→ **AIM OF THE EXERCISE**
Nothing is needed except the lines below that run from the one with "Given: Click 首页 home tab" through the one with "Given: Click the finance", repeated exactly.

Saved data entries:
* * *
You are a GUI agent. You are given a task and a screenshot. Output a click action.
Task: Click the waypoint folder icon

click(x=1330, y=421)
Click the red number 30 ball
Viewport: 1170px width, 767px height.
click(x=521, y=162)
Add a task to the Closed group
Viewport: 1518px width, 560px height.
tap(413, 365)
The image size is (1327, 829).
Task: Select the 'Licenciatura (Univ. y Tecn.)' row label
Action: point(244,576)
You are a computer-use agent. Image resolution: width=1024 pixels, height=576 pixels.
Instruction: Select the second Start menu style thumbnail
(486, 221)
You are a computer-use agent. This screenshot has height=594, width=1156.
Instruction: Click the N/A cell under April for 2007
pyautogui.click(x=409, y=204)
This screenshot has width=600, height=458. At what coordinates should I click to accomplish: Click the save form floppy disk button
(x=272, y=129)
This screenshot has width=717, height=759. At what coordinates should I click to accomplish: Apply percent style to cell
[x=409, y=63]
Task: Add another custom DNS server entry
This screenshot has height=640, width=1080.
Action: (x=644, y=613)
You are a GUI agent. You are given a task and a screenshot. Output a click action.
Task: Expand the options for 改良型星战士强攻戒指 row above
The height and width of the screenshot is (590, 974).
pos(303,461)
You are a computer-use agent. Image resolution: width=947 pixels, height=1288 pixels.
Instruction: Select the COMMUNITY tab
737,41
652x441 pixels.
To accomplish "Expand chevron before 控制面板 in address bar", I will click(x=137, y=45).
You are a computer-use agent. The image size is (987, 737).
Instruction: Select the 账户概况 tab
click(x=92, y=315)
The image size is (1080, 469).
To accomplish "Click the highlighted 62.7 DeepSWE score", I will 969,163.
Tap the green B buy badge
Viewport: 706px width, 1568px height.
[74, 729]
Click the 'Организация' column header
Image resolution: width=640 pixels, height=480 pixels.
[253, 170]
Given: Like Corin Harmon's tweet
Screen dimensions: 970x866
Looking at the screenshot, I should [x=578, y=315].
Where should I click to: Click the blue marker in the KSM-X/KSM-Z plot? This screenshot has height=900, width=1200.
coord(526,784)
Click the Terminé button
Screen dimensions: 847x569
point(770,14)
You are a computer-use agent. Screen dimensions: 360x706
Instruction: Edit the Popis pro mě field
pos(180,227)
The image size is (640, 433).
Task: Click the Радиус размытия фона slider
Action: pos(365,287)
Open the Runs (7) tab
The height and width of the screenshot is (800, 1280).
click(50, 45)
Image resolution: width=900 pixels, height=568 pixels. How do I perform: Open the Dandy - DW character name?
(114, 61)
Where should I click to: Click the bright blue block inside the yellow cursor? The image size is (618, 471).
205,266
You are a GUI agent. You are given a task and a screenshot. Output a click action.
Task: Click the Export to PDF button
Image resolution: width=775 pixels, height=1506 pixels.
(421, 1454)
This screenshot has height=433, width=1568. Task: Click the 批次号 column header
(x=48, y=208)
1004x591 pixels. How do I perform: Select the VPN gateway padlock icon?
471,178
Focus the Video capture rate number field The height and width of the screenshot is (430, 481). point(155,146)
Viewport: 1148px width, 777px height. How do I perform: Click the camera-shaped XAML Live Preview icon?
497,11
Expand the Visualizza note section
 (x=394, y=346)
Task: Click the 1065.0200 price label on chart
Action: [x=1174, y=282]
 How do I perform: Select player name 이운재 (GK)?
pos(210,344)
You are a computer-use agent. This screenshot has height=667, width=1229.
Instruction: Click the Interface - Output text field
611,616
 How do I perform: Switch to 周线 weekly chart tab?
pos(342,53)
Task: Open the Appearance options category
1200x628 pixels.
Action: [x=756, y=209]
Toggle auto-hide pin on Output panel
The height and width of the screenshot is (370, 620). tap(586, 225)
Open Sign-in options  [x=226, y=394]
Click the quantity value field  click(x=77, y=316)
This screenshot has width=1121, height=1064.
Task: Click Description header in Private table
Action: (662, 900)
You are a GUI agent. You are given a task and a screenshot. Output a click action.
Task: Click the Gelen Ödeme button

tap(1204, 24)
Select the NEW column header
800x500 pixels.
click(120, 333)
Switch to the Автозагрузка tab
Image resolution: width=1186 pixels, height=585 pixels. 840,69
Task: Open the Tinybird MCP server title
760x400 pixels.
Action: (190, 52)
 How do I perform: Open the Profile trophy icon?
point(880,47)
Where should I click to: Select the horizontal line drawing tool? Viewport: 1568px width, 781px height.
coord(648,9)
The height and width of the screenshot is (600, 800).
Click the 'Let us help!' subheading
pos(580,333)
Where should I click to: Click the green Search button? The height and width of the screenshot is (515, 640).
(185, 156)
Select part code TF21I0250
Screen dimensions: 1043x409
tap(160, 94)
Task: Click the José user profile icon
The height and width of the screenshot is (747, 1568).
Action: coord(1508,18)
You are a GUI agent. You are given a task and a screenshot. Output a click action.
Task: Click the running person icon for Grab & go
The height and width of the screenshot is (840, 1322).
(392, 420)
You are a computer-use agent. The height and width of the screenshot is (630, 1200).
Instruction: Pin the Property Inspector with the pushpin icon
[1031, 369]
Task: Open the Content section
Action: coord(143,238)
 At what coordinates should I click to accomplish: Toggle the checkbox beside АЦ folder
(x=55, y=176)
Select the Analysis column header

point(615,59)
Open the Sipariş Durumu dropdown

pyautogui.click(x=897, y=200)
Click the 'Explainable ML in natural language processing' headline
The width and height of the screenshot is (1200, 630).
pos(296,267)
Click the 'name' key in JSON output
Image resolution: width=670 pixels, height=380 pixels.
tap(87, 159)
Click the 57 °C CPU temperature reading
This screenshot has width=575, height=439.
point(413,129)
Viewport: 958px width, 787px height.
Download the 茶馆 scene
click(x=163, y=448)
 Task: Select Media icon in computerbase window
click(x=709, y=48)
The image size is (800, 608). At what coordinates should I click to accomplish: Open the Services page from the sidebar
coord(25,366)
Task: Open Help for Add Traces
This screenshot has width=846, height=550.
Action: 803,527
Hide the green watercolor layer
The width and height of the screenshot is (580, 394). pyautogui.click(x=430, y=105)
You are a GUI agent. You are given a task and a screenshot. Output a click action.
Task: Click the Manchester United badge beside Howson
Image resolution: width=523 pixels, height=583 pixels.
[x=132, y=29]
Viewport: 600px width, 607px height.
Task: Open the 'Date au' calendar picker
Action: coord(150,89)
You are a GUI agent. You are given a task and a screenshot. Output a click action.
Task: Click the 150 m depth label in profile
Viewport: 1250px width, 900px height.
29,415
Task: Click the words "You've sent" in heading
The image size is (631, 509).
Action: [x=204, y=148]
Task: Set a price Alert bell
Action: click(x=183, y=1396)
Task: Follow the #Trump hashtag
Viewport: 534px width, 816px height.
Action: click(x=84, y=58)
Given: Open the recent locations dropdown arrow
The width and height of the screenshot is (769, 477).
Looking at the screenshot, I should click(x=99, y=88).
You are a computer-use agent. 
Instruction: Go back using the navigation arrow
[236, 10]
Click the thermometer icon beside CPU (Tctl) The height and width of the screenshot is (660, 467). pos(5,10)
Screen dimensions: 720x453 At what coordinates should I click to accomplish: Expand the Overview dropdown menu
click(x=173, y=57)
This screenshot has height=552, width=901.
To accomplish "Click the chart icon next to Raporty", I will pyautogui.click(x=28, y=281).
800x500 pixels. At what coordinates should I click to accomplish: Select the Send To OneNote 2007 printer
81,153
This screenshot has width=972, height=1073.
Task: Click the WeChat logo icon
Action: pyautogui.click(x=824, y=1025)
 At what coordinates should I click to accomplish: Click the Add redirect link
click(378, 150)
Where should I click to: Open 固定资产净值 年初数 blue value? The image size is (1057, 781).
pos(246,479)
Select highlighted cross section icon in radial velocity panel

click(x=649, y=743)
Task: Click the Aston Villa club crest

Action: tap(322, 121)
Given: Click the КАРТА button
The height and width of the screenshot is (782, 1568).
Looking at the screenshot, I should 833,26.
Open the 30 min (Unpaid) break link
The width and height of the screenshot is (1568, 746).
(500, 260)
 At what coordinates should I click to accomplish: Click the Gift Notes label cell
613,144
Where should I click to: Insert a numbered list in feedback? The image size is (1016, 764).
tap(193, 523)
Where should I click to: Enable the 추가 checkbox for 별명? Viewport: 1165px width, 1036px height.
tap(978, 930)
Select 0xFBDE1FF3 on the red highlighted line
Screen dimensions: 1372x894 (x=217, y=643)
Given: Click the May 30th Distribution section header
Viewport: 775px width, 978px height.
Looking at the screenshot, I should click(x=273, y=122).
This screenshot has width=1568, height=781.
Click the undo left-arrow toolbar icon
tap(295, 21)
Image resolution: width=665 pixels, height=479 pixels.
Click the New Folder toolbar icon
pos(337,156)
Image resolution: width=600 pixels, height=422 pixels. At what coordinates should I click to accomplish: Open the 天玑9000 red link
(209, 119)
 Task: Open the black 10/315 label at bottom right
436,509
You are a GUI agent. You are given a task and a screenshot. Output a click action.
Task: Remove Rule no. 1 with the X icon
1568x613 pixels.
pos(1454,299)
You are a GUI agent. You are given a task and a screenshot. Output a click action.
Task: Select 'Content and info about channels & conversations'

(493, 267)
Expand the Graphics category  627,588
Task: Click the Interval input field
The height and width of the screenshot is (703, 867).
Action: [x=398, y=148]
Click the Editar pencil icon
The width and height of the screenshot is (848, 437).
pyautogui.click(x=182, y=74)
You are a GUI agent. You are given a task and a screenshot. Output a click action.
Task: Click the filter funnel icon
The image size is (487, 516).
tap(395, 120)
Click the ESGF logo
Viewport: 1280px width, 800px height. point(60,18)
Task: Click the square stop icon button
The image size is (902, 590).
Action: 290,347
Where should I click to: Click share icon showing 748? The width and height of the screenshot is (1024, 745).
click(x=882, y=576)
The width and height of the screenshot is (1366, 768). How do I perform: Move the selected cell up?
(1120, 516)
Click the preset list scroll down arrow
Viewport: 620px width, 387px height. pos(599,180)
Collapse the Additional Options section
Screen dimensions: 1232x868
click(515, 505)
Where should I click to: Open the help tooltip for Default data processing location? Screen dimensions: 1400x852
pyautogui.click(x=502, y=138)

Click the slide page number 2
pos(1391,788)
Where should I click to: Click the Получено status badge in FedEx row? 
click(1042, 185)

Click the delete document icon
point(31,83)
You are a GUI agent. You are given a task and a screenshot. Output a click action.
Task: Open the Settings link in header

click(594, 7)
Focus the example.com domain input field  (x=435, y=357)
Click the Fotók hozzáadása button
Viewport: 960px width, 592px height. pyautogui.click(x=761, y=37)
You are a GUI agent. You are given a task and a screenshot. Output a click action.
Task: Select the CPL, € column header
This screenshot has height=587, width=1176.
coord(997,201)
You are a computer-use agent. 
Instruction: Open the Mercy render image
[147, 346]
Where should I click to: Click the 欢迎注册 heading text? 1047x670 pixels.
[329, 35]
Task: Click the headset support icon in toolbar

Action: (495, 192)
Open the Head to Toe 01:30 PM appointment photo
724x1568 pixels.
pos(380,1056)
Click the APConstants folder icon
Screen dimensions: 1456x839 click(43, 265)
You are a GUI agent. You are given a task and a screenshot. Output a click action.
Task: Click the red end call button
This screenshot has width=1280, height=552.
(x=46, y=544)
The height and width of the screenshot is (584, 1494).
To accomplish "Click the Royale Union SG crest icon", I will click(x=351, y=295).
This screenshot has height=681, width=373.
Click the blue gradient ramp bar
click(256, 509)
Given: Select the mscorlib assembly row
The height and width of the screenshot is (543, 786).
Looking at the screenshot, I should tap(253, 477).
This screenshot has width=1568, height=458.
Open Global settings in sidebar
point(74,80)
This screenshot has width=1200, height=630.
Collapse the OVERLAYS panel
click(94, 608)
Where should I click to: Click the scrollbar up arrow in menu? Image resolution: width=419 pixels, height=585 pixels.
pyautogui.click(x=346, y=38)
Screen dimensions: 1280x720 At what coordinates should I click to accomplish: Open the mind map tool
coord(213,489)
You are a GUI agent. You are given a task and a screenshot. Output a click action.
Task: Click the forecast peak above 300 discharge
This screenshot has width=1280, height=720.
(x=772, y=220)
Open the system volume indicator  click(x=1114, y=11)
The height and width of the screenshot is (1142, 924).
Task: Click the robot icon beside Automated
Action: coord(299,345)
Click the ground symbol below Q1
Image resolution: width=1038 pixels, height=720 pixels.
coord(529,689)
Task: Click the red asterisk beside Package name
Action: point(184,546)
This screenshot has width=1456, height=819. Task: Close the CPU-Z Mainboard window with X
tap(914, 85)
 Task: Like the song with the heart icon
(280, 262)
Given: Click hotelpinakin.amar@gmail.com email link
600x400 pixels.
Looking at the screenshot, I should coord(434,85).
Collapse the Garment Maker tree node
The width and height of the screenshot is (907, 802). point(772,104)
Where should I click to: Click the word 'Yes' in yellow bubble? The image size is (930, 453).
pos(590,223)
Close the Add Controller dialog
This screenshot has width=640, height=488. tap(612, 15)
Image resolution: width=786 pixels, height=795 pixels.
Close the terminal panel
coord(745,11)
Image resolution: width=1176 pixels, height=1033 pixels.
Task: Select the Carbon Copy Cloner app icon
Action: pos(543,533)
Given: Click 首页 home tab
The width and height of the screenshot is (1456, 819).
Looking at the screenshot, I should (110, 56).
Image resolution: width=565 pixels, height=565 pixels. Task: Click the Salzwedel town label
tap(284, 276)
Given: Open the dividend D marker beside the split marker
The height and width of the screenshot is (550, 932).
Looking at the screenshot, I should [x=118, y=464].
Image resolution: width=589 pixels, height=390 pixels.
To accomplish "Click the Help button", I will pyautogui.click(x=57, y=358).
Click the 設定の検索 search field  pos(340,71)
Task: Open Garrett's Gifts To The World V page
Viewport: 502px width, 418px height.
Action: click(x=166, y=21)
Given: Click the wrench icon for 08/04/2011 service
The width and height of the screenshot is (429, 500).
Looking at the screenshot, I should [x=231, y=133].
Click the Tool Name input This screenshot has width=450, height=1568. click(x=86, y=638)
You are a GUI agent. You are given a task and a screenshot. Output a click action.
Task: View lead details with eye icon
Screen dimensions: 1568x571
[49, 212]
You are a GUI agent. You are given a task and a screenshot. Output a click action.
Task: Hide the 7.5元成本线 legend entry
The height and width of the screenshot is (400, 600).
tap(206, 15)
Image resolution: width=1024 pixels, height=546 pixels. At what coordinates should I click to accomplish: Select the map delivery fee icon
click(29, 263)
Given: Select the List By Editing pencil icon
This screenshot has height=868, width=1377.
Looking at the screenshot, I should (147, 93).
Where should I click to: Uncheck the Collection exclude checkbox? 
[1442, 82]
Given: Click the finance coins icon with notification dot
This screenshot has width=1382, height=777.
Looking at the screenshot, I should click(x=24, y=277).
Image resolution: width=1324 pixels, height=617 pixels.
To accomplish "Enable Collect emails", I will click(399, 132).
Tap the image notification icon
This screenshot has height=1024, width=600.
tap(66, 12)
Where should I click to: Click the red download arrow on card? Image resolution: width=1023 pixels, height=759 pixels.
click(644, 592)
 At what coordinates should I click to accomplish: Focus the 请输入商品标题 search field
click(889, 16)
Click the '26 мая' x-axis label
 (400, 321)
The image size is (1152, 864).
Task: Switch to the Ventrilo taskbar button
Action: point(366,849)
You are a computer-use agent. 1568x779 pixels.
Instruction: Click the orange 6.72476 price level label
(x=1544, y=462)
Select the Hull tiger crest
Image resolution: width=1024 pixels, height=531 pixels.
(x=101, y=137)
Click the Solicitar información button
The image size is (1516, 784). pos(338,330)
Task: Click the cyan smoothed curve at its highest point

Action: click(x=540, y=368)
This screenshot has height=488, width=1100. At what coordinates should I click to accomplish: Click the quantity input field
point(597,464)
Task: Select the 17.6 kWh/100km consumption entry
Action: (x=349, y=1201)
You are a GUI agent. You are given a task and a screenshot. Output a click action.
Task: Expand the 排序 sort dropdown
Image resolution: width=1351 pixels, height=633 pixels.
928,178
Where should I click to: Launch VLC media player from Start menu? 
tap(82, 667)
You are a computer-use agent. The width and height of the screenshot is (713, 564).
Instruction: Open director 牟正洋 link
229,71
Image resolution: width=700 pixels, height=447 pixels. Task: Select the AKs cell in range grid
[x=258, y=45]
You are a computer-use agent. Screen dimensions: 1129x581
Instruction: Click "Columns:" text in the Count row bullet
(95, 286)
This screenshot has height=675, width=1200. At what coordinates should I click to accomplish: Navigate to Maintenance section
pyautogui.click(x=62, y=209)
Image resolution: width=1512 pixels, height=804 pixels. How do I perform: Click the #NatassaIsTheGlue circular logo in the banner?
* * *
→ **RESULT OF THE TASK**
Given: Click 首页 home tab
The width and height of the screenshot is (1456, 819).
Looking at the screenshot, I should (110, 56).
Image resolution: width=565 pixels, height=565 pixels. Task: Click the Salzwedel town label
tap(284, 276)
Given: Open the dividend D marker beside the split marker
The height and width of the screenshot is (550, 932).
Looking at the screenshot, I should [x=118, y=464].
Image resolution: width=589 pixels, height=390 pixels.
To accomplish "Click the Help button", I will pyautogui.click(x=57, y=358).
Click the 設定の検索 search field  pos(340,71)
Task: Open Garrett's Gifts To The World V page
Viewport: 502px width, 418px height.
Action: click(x=166, y=21)
Given: Click the wrench icon for 08/04/2011 service
The width and height of the screenshot is (429, 500).
Looking at the screenshot, I should [x=231, y=133].
Click the Tool Name input This screenshot has width=450, height=1568. click(x=86, y=638)
You are a GUI agent. You are given a task and a screenshot. Output a click action.
Task: View lead details with eye icon
Screen dimensions: 1568x571
[49, 212]
You are a GUI agent. You are given a task and a screenshot. Output a click action.
Task: Hide the 7.5元成本线 legend entry
The height and width of the screenshot is (400, 600).
tap(206, 15)
Image resolution: width=1024 pixels, height=546 pixels. At what coordinates should I click to accomplish: Select the map delivery fee icon
click(29, 263)
Given: Select the List By Editing pencil icon
This screenshot has height=868, width=1377.
Looking at the screenshot, I should (147, 93).
Where should I click to: Uncheck the Collection exclude checkbox? 
[1442, 82]
Given: Click the finance coins icon with notification dot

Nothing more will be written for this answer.